__Requirement__: Reproduce everything in the text on mutexes from "The programs themselves" down to "how they work.", word for word.

---- Text excerpt

After we finished using a mutex, we should destroy it. Finished using means no thread needs it at all. If only one thread finished with the mutex, it should leave it alive, for the other threads that might still need to use it. Once all finished using it, the last one can destroy it using the pthread_mutex_destroy() function:


rc = pthread_mutex_destroy(&a_mutex);

After this call, this variable (a_mutex) may not be used as a mutex any more, unless it is initialized again. Thus, if one destroys a mutex too early, and another thread tries to lock or unlock it, that thread will get a EINVAL error code from the lock or unlock function.

Using A Mutex - A Complete Example

After we have seen the full life cycle of a mutex, lets see an example program that uses a mutex. The program introduces two employees competing for the "employee of the day" title, and the glory that comes with it. To simulate that in a rapid pace, the program employs 3 threads: one that promotes Danny to "employee of the day", one that promotes Moshe to that situation, and a third thread that makes sure that the employee of the day's contents is consistent (i.e. contains exactly the data of one employee).
Two copies of the program are supplied. One that uses a mutex, and one that does not. Try them both, to see the differences, and be convinced that mutexes are essential in a multi-threaded environment.

The programs themselves are in the files accompanying this tutorial. The one that uses a mutex is employee-with-mutex.c. The one that does not use a mutex is employee-without-mutex.c. Read the comments inside the source files to get a better understanding of how they work.

Starvation And Deadlock Situations

Again we should remember that pthread_mutex_lock() might block for a non-determined duration, in case of the mutex being already locked. If it remains locked forever, it is said that our poor thread is "starved" - it was trying to acquire a resource, but never got it. It is up to the programmer to ensure that such starvation won't occur. The pthread library does not help us with that.

The pthread library might, however, figure out a "deadlock". A deadlock is a situation in which a set of threads are all waiting for resources taken by other threads, all in the same set. Naturally, if all threads are blocked waiting for a mutex, none of them will ever come back to life again. The pthread library keeps track of such situations, and thus would fail the last thread trying to call pthread_mutex_lock(), with an error of type EDEADLK. The programmer should check for such a value, and take steps to solve the deadlock somehow.

--------
---- Raw data

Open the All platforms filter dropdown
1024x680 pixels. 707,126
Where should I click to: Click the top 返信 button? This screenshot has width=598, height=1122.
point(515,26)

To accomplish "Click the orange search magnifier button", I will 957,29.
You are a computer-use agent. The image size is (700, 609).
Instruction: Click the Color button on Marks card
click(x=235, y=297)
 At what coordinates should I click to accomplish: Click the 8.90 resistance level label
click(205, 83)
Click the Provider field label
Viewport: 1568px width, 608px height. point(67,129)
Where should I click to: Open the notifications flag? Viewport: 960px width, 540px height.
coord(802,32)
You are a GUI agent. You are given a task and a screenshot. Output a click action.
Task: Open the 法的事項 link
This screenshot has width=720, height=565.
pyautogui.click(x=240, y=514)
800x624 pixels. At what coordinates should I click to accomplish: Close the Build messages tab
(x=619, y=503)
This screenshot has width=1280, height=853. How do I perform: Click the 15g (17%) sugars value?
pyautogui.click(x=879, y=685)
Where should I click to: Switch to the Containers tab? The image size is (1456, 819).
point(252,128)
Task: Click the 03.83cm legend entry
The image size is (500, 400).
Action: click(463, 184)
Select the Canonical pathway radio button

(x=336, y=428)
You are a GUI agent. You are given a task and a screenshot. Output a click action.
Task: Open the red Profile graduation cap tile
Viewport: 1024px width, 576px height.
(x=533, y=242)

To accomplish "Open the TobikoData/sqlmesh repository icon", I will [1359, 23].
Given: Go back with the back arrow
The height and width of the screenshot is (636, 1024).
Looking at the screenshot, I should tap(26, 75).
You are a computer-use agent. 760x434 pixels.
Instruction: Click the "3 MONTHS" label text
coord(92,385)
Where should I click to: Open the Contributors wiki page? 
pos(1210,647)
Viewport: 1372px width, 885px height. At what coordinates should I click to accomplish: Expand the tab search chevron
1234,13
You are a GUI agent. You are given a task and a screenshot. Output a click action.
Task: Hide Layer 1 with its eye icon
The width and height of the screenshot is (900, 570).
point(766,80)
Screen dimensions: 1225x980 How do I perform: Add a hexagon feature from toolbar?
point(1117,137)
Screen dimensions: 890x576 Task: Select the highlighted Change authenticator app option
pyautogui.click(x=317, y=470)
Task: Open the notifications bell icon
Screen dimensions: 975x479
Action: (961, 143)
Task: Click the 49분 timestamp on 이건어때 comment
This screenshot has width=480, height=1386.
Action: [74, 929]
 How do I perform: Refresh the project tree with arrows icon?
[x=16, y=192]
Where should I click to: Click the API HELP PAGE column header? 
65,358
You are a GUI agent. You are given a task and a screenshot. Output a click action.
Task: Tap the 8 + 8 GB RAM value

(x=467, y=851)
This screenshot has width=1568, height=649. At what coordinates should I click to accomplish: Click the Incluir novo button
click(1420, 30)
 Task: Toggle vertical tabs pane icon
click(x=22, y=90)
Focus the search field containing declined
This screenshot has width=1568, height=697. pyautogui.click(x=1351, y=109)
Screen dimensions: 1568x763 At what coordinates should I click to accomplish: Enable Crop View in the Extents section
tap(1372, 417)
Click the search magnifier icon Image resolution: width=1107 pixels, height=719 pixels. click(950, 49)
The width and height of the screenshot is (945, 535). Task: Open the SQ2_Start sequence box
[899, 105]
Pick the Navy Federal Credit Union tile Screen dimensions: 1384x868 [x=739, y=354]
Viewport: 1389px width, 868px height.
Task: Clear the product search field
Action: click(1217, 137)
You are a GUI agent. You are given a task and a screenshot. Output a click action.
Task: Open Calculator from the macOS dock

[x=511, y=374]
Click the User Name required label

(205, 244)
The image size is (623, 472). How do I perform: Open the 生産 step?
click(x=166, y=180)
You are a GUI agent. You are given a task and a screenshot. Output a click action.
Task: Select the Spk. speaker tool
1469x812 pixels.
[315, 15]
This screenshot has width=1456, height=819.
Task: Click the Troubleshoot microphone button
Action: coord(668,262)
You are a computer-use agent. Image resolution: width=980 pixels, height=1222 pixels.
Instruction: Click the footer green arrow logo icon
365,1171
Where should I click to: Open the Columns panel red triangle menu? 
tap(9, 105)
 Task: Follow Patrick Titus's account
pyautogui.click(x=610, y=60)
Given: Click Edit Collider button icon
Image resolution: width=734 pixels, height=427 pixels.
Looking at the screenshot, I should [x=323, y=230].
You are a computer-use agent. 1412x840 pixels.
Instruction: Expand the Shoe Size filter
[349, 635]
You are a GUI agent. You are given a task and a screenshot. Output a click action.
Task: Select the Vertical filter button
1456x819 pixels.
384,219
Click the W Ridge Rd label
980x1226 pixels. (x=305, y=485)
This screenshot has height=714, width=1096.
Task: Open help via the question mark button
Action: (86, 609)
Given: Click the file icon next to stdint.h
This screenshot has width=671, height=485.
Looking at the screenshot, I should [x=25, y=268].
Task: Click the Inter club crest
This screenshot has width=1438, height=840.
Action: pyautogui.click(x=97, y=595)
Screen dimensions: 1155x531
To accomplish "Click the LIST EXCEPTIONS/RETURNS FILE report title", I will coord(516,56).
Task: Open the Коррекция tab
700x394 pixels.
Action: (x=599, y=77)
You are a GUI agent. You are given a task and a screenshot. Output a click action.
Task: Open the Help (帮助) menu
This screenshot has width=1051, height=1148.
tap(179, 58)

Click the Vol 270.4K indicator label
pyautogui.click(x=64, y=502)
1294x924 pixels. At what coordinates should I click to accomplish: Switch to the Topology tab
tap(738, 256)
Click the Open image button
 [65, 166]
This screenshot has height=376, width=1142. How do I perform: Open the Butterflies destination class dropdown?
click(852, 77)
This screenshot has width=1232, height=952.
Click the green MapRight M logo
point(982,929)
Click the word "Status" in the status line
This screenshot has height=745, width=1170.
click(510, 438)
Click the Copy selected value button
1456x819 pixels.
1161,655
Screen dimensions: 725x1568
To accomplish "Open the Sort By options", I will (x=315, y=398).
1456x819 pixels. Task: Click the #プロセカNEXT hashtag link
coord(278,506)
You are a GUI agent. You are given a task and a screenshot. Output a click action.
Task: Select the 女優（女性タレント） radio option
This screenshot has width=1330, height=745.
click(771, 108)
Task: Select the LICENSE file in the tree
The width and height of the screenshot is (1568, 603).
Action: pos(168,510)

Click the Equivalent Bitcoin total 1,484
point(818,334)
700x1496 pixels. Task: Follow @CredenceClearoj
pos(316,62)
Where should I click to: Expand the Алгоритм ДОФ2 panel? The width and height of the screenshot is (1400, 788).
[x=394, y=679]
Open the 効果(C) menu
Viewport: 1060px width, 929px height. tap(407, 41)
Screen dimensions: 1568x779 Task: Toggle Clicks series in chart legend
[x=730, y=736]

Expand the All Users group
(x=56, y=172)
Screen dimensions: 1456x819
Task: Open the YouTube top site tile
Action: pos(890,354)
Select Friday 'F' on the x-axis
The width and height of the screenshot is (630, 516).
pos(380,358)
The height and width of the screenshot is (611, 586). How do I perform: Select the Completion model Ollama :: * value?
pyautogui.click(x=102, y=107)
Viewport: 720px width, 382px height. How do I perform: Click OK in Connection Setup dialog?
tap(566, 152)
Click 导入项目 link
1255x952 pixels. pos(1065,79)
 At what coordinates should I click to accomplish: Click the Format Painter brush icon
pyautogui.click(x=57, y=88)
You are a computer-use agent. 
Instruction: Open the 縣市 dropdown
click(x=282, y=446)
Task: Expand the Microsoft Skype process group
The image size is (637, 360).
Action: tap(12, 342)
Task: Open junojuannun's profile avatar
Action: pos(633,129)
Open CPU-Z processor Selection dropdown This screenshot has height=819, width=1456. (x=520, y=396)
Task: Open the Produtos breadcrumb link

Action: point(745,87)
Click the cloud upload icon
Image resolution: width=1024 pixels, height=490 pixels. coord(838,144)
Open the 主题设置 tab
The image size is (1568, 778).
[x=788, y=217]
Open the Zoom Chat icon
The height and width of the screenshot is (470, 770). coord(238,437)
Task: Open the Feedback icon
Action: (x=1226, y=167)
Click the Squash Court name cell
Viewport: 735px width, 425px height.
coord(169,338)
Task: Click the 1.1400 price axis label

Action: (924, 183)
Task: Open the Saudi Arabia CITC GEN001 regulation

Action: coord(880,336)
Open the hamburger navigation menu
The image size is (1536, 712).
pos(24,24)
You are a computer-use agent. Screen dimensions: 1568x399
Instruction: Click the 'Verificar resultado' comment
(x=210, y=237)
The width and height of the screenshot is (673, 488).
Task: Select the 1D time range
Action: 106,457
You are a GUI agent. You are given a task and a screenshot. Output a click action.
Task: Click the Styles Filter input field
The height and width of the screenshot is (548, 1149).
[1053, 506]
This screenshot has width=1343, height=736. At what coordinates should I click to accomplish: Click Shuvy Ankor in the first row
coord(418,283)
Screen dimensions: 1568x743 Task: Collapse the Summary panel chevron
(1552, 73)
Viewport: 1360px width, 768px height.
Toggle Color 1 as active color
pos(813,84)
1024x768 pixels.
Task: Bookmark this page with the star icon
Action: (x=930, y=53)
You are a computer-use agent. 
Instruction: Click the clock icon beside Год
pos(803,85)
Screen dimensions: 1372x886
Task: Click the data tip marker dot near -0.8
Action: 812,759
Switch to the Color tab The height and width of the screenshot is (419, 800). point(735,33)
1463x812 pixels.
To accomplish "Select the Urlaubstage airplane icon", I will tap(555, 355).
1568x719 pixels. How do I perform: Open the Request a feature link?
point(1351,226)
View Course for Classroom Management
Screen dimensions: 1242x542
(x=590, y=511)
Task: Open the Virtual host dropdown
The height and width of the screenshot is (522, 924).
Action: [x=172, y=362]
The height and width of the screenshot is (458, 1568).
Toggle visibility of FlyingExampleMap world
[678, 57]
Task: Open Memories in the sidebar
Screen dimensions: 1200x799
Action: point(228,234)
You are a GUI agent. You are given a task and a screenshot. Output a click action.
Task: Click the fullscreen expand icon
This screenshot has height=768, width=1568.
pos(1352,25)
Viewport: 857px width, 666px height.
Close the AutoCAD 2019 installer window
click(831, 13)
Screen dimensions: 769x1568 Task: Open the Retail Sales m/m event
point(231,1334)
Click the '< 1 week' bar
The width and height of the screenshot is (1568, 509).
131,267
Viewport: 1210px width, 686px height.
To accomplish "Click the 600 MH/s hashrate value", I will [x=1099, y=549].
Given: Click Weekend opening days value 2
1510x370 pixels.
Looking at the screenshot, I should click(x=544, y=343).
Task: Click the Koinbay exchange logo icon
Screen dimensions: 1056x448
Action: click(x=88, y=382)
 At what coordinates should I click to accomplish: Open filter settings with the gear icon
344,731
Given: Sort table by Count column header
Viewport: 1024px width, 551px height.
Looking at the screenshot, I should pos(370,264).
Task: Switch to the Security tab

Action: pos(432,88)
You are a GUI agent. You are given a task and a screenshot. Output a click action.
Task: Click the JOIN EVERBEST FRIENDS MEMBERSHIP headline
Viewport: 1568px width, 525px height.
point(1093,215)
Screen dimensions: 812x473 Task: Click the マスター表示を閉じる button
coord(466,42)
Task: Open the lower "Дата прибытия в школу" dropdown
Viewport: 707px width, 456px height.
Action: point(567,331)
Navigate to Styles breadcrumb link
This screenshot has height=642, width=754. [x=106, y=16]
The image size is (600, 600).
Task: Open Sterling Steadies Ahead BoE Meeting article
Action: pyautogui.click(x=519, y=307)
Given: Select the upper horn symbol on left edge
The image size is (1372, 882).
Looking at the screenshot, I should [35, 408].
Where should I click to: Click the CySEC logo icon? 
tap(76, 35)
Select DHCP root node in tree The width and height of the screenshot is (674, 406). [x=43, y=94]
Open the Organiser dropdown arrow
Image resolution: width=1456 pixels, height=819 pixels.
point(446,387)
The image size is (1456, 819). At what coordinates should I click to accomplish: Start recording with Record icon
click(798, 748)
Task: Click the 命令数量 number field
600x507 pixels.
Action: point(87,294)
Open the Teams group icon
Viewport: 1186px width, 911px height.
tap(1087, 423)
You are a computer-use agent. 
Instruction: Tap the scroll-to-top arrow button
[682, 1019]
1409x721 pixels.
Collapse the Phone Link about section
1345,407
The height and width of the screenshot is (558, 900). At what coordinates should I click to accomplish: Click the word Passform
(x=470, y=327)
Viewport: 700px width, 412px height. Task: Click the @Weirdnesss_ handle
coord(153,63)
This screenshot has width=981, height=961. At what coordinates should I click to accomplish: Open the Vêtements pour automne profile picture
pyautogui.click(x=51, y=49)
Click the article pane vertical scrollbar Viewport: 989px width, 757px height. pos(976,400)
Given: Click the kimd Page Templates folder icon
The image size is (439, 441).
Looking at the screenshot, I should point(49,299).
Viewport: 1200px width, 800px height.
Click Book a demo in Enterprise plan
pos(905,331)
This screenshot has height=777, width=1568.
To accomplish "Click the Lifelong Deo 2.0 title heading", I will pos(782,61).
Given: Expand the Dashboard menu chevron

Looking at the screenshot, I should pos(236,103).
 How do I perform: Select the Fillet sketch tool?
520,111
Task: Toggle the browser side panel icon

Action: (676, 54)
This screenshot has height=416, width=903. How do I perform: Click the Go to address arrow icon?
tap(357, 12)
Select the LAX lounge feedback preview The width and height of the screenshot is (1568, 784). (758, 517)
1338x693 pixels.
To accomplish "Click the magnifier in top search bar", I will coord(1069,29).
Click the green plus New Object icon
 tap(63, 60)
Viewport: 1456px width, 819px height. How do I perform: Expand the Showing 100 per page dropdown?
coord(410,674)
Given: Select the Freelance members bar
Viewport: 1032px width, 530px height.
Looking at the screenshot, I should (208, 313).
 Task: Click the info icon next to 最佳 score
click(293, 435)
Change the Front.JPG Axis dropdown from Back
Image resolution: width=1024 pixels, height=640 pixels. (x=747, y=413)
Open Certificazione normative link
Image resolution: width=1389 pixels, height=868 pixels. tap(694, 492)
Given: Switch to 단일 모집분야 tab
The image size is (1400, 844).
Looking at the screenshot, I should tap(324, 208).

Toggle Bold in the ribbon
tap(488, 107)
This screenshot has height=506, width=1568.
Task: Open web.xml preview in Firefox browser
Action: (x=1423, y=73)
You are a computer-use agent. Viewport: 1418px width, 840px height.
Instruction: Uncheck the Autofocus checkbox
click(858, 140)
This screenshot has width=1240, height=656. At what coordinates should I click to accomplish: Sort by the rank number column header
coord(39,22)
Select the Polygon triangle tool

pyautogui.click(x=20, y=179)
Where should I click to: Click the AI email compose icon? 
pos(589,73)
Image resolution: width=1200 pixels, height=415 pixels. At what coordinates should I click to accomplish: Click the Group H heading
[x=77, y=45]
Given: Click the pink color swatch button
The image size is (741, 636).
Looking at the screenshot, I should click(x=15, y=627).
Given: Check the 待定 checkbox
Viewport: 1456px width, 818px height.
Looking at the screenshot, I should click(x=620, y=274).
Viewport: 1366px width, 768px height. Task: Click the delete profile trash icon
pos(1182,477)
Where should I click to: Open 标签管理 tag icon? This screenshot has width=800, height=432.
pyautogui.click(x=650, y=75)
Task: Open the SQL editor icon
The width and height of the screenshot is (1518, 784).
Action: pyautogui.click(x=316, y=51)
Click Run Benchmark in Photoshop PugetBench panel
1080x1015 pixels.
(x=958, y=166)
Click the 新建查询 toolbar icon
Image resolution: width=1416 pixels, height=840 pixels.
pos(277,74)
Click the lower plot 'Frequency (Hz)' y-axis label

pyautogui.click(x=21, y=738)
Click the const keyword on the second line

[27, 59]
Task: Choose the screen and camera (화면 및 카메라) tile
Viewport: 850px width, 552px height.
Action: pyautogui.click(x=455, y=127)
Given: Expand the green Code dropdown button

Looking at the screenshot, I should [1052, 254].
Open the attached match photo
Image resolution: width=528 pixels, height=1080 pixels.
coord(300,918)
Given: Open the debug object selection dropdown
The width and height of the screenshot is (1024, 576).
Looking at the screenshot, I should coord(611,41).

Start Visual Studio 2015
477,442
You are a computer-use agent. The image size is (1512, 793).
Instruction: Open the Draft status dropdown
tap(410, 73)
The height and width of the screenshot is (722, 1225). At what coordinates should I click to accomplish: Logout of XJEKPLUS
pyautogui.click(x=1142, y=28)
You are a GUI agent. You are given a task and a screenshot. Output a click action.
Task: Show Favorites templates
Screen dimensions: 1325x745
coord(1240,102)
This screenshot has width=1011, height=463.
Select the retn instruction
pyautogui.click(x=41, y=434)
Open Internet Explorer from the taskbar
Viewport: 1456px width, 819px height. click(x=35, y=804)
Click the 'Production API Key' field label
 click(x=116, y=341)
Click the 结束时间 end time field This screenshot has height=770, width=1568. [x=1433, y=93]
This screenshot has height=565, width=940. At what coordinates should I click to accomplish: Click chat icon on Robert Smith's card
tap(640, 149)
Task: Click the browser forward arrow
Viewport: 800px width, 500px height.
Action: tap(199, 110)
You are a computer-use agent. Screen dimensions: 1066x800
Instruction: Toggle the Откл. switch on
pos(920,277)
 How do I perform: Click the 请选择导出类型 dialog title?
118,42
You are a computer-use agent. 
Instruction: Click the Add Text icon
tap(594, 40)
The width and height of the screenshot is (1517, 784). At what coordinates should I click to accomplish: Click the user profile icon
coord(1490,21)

--------

__Answer to this task__:
The programs themselves are in the files accompanying this tutorial. The one that uses a mutex is employee-with-mutex.c. The one that does not use a mutex is employee-without-mutex.c. Read the comments inside the source files to get a better understanding of how they work.